Tuesday, April 16, 2013

True love

You are the cheese to my sky
You are the horizon to my eggs
You are the bacon to my sneakers
You are the laces to my peanut butter
You are the jelly to my face
You are the smile to my mashed potatoes
You are the gravy to my bath
You are the bubbles to my cookie
You are the milk to my pen
You are the ink to my french fries
You are the ketchup to my ocean
You are the water to my cupcake
You are the icing on my macaroni

Monday, April 8, 2013

Bip the clown

Have you had any vomiting?

Mr Nesby
No, no, what is this? I no understand this.

Oh. Um. Throw up?  Bleurgh!  Bleurgh!
[Mimes vomiting]

Mr Nesby
Oh!

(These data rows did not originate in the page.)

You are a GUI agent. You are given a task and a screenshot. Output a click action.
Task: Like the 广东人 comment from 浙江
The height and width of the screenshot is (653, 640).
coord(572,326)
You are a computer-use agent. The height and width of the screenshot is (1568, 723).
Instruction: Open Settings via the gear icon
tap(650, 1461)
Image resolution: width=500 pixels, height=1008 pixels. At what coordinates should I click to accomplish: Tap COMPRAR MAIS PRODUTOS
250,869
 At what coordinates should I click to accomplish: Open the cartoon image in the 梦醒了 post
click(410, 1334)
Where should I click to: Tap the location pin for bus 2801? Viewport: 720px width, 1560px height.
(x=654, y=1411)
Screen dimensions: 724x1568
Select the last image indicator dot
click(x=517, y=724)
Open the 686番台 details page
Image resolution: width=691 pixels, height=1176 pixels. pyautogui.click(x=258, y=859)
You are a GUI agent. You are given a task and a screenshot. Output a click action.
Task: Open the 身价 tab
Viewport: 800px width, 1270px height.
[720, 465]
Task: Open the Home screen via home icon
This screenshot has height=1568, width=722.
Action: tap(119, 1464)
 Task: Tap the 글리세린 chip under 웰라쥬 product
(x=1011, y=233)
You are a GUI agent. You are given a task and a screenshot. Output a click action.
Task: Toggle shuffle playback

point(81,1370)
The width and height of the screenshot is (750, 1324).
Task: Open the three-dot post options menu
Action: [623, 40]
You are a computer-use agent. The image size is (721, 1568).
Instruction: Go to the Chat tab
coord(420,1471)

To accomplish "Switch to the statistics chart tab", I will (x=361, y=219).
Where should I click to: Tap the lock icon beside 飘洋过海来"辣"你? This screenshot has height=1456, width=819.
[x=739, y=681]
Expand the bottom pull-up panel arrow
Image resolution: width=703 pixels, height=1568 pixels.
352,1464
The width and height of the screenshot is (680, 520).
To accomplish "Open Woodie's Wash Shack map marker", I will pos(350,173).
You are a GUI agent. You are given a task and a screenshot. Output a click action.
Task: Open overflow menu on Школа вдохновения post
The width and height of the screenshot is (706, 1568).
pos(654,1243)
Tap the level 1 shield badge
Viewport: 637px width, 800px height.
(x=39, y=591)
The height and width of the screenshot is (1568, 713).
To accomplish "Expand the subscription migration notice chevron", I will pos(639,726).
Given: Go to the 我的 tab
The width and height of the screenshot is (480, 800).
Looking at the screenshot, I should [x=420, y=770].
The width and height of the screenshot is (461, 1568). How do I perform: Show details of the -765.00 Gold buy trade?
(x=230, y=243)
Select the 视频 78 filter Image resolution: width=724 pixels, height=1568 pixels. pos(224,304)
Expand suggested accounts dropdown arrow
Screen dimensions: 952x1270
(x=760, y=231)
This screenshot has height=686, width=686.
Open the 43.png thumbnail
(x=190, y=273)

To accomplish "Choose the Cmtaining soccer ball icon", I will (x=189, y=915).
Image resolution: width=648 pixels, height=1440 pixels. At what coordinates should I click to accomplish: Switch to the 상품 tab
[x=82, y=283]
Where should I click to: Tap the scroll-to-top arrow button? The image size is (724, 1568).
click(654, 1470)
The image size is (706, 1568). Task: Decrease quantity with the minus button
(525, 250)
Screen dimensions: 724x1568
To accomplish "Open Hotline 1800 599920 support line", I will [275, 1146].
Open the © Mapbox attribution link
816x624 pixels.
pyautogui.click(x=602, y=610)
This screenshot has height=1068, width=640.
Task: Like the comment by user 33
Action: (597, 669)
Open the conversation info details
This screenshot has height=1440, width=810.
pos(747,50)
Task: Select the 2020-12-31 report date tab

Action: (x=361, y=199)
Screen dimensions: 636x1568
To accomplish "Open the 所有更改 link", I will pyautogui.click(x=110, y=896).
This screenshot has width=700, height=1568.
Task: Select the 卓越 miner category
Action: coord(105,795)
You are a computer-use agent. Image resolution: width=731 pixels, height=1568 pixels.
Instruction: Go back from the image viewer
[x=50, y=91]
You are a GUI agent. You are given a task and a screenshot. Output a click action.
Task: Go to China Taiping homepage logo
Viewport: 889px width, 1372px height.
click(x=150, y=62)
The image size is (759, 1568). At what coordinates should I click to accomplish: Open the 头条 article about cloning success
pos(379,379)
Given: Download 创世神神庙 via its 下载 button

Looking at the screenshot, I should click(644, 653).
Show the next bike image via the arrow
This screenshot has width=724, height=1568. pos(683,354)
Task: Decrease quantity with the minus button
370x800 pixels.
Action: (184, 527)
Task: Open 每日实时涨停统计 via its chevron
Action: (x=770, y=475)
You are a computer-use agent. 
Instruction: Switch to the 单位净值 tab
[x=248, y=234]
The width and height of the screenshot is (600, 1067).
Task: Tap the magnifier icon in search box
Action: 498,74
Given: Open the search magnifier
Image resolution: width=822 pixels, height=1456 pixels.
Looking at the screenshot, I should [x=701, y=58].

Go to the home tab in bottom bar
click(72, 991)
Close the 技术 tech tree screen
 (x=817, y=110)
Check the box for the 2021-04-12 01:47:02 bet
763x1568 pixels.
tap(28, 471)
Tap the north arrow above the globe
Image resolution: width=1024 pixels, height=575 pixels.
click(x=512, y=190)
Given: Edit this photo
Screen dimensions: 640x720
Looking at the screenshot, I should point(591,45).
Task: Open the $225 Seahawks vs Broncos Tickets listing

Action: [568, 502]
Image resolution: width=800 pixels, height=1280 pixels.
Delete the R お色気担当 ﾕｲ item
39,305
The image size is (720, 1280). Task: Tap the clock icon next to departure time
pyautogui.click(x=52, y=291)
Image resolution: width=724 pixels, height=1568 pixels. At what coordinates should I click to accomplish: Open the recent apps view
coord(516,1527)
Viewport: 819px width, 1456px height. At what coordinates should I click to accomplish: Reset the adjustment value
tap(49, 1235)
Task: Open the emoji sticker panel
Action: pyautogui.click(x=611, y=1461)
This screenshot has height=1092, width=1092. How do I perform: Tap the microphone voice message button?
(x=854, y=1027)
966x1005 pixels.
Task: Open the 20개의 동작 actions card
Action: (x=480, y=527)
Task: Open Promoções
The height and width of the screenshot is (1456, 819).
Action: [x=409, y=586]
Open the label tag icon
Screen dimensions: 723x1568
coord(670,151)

No, no, none of this.

Have you had any diarrhoea?

Mr Nesby
I no understand.

Never mind.

Sunday, April 7, 2013


What's the plan for bed 2?

I'm just looking at her x-ray.
There's no fracture, she can go home.

She can't go home.  The pain means she can't mobilize.

Does she live in a mobile home?


Saturday, April 6, 2013

Best foot forward

I went to see a patient recently - while I was trying to examine him he started to peel off the sticky dots with metal buttons that serve as ECG leads.  I thought I'd give him a hand, just to try to build up some patient rapport, that kind of thing.  But as I reached down to the V3 lead he drooled on me, on my bare skin on the hairy part of my wrist.  Ew!

But wait, there's more.

Later on I was walked around and I noticed that my right shoe was going click, click, click.  Must be a drawing pin in the bottom of my shoe, I thought.  On inspection though I found that I had a big sticky ECG dot on the sole of my shoe.

So there I am, adopting the "I've just stepped in dog poo" posture while I'm trying to peel this thing off my shoe in the nurses station, when around the corner comes a nurse, who stops and raises an inquisitive eyebrow.

I paused dramatically and said, "I think I've been going too hard with my chest compressions".


Wednesday, April 3, 2013

See no evil

I'm encouraged by the recently released stat that more than 100 people every year mistake superglue for eyedrops and glue their eyes shut.  Most obviously, I will clearly never be out of work as a doctor while humans are capable of such blunders.  Also, the more people walking around with their eyes glued shut, the less frequently I will have to iron my shirts or shave or brush my hair or blow my nose.  Perhaps if more people put superglue into their nostrils I could save a bunch of money on deodorant as well.  And if they put it into their ears I could buy more Bieber albums.

But the tragic corollary of this story is that there are probably at least 100 people per year whose model airplanes are falling apart because they were assembled using eyedrops instead of superglue.  It's a hidden epidemic.  Nobody turns up at the Emergency Department complaining that the wings fell off their Lancaster.  Nobody over twelve anyway.

But I'm sure that the long term health effects will be felt for decades.  I remember when I was five I had a yellow model Pontiac Firebird.  I was foolishly playing with it in the yard, thinking that it would be as robust as an actual toy car, when the front left wheel broke off.  My blood pressure shot through the roof and I could feel the seeds of atherosclerosis growing within me.

"I'll give you atherosclerosis in your head if you don't stop crying by the time I count to three!", said my Aged Mother.  But the damage was already done.

There must be many other disastrous incidents where people accidentally use their medications improperly.  People in the midst of renovating their bathrooms filling their mouths with polyfilla thinking that it is mouthwash.  In fact the Hatchling was onto something the other day when she was watching me shave - "Dada put toothpaste on face!", she said in astonishment, being unfamiliar with the concept of me shaving since it usually happens when she's asleep.

Have any of you ever made this type of mistake?  Glued your eyelids shut?  Swallowed Julia Gillard's contact lenses?  Given a patient a transfusion of passata arrabiata?  Accidentally transplanted the heart of baboon into a human?  It must be more common than we admit.